Even within the face of loss and mortality, de Souza resists sentimentality. In “Mid-Sentence”, she peels down language to its core: “Finis. Kaput. Lifeless.” It’s blunt, nearly jarring in its simplicity, notably throughout the panorama of Indian English poetry, the place demise is commonly draped in non secular abstraction. In “My Mom Feared Dying”, she writes: “Alive or useless, moms are troubling / Mine got here again and stated, ‘I’m lonely.’” It is an sincere, unsentimental recognition of grief – painful, sure, but additionally clear-eyed and unsparing.

Studying de Souza’s poems can also be deeply private, reminding me of the conversations with my atheist father, who along with his clever humour and sharp sarcasm pierced by pretences. Her poem “Sacred River” provides a secular, nearly absurdist portrayal of a river go to, removed from the decorative spirituality usually related to prayer rituals on the ghats. One doesn’t miss her empathy for animals. I’m but to return throughout a pregnant half-starved stray canine in a poem. She deploys language as simply as a shovel when she says “a white man taking part in at being a sadhu/ high knot and all,’ concluding “nothing stops religion/ will probably be heaven to get out of right here.” Few poets have confronted romanticised symbols as bracingly as de Souza. Take, as an example, the place she admonishes: “Koel, cease these cries/ I can’t take it this morning/ We’ll survive in some way.” The road encapsulates a lot of de Souza’s ethos: unsentimental, pragmatic, and dryly humorous.

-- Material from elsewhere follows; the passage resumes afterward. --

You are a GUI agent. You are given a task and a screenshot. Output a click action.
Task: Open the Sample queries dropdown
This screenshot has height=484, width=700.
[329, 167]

Ravinthiran writes that de Souza’s poems are important to him for his or her tight method, the speech rhythms in them that by no means cloy, however largely for the push-and-pull they evince, outlining piecemeal, a persona pursuing an impracticable equilibrium. Melanie Silgardo, who had recognized de Souza for greater than forty years, first as a pupil, then writer and pal, says about de Souza’s poems that “she honed and whittled until she acquired to the nub of issues. Her language was all the time exact, her cadence colloquial, her punctuation minimal, her ear precise.”

Volcano prompts a mirrored image on the various silences – literary and private – I’ve allowed to persist. Eunice de Souza’s work doesn’t ask for admiration; it calls for consideration. And in doing so, it reshapes how we take into consideration fact, satire, womanhood, religion, and poetry itself. It’s not with out purpose that one possibilities upon Arvind Krishna Mehrotra’s “Elegy for E”: “She’s useless / you continue to dial her quantity / You dial Repair / You dial Dutch Portray / you dial Almond Leaf / It all the time connects / She all the time solutions / The cellphone herself / How does she do it / Line after line?”

Volcano: Collected Poems, Eunice de Souza, Penguin India.